6 comments
Love the headline, but I need to dig in here because the math on this one usually gets fuzzy.
When you say 40% CAC reduction, are you talking blended CAC across all channels, or did one channel (paid social, search, partner) do the heavy lifting? And more importantly—what's your demand volume looking like month-over-month? We've seen teams crush CAC by tightening audience targeting, but if top-of-funnel impressions dropped 30%, velocity often tanks three months later.
Also, are you holding conversion rate constant in this calculation, or did that move too? Because I'm trying to figure out if this is a story about efficiency gains (better quality leads, fewer wasted impressions) or if you optimized your way into a smaller, more qualified cohort.
The reason I'm asking: 40% is a big swing. If you nailed channel mix or found a partner channel nobody else is using, I want to hear that. But if it's mostly attribution cleanup or shifting budget to lower-CAC channels that don't actually scale, that's a different beast.
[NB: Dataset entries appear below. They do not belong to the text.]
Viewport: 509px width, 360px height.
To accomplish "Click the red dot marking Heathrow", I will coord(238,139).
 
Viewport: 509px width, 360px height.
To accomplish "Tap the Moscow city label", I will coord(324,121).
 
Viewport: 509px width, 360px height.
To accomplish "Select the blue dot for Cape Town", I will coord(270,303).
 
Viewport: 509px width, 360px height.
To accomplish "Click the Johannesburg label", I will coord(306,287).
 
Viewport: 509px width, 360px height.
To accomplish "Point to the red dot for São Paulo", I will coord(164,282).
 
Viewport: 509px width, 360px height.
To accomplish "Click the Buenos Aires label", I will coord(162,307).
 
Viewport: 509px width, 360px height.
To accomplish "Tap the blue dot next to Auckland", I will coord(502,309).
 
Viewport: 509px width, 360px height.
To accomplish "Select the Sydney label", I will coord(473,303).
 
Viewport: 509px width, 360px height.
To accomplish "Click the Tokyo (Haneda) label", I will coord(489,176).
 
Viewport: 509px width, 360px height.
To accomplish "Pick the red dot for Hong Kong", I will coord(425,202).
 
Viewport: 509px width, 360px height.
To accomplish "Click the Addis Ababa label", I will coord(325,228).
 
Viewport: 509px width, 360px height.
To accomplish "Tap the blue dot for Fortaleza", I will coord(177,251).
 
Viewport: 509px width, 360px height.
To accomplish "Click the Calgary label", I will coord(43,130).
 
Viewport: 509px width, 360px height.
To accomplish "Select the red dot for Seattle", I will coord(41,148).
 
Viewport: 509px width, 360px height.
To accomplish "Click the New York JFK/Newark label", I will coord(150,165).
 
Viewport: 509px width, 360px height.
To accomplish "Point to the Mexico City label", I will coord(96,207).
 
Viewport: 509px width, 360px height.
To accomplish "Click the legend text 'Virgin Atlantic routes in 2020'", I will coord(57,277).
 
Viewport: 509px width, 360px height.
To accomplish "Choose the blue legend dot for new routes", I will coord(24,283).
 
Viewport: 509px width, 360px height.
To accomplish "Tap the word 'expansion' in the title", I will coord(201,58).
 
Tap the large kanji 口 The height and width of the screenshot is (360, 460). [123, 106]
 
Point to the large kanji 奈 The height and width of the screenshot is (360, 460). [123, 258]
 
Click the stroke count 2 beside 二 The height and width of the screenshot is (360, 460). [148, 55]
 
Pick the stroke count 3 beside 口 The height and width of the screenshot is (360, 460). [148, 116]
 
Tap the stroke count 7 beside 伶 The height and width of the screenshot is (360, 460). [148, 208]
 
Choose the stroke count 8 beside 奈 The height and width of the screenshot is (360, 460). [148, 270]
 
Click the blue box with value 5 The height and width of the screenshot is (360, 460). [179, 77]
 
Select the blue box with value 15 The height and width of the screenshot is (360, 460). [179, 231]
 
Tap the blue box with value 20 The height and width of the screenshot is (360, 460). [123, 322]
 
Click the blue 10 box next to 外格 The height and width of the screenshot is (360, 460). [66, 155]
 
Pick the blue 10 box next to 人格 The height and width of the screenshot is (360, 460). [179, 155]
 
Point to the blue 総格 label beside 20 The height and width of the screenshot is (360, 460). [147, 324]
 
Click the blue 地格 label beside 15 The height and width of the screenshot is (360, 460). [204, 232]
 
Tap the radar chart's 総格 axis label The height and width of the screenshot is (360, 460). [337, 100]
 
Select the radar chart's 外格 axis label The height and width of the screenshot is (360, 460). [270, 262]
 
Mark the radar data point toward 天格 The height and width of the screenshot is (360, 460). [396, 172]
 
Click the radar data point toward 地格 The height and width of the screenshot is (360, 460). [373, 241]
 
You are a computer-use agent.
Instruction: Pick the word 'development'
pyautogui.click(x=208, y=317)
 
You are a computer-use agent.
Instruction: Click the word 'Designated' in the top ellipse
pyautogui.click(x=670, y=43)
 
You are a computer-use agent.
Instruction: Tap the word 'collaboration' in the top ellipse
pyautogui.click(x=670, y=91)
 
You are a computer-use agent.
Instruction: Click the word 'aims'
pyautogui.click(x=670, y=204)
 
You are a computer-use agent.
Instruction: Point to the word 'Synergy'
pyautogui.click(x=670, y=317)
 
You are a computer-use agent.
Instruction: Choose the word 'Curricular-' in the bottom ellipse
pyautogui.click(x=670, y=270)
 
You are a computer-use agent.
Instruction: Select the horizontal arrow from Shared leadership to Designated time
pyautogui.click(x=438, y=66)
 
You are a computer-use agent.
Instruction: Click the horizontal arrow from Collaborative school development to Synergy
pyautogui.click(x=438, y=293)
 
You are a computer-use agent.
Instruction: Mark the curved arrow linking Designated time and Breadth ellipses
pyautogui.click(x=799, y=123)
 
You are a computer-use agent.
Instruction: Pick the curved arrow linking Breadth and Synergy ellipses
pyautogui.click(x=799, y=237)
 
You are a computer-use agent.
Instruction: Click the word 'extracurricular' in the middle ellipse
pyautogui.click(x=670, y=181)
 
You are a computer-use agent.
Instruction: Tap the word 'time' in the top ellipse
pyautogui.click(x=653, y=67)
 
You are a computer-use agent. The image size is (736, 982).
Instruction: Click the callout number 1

What's the baseline here—are we comparing Y/Y, or did something change in your sales motion that made CAC naturally drop?
I'd segment by cohort LTV first—sounds like you're optimizing channel-level CAC but missing unit economics. Where's the payback period shift? If LTV stayed flat and CAC dropped 40%, something's off in the math or you shifted to lower-intent users. Show me the CAC:LTV ratio move, not just the topline cut.
Payback period actually compressed 6 weeks—LTV per cohort up 23%, just lagged in attribution.
40% CAC drop without velocity loss screams attribution gaming. What's your actual payback period?
Quick checklist to replicate:
The velocity piece is critical. We saw similar wins but nearly tanked pipeline quality first—turns out we were optimizing spend, not conversion efficiency. Segmenting by buying stage let us cut wasted mid-funnel spend while actually increasing top-of-funnel investment. CAC dropped, but MQL-to-SAL improved 28%.